== TEXTE DE LECTURE

Vu le film L’Exercice de l’Etat de Pierre Schoeller (2011) avec Olivier Gourmet Michel Blanc Zabou Breitman Laurent Stocker Sylvain Deblé Didier Bezace François Chatot Eric Naggar Jacques Boudet Arly Jover
Au Ministère des Transports, au
lever du jour, des kurokos préparent le bureau du ministre tandis
que d'autres escortent une jeune femme nue, qui entre dans la pièce principale,
puis avance à quatre pattes et plonge tête la première dans la gueule grande
ouverte d'un crocodile.
C'était un rêve. Le ministre des Transports, Bertrand
Saint-Jean, est réveillé en pleine nuit pour une urgence : un accident de
bus s'est produit sur une route départementale.
Le gouvernement français souhaite
mener un plan de privatisation de gares ferroviaires. Bertrand Saint-Jean est
appelé à jouer un rôle majeur dans cette réforme. Pourtant il la désapprouve,
tout comme son équipe, en particulier son directeur de cabinet Gilles
Après le sensible et humaniste Versailles, Pierre
Schoeller change radicalement de registre avec L’Exercice de l’État, un
film froid et implacable, au cœur du pouvoir politique français. Ici, la
politique est dépeinte comme une jungle où règnent la rivalité et le cynisme.

====

CONSIGNE: Dans le texte sur le film L’Exercice de l’État, quel poste occupe Bertrand Saint-Jean ? Les items qui suivent ne sont pas nécessaires.

== DONNÉES EXTRAITES

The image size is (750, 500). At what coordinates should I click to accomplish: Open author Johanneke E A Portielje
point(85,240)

====
== DONNÉES EXTRAITES

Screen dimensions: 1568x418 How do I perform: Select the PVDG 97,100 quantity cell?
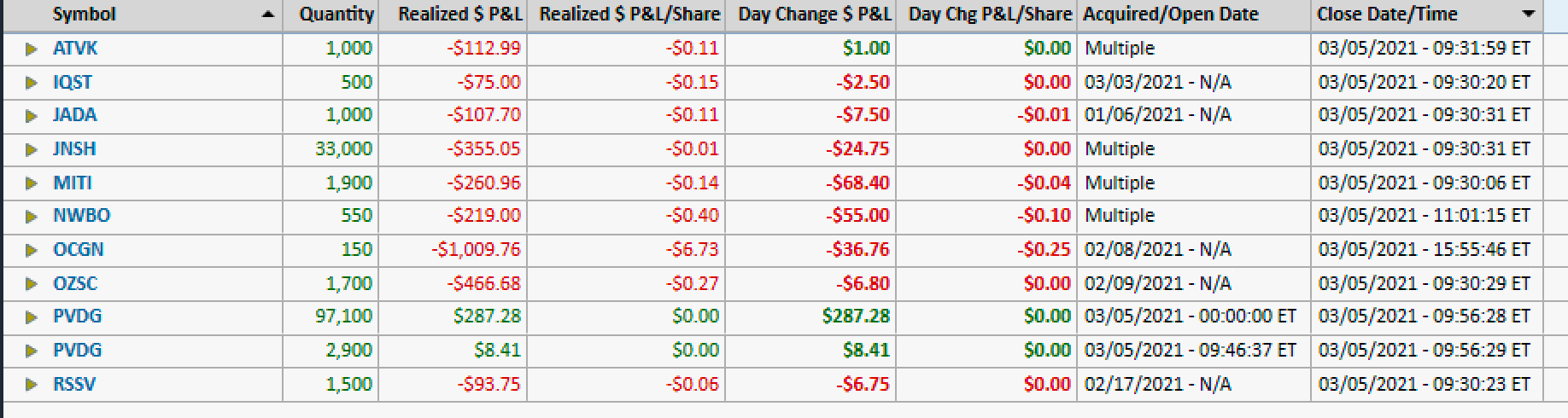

====
== DONNÉES EXTRAITES

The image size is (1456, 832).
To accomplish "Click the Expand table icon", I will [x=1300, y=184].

====

RÉSULTAT FINAL: Il est ministre des Transports.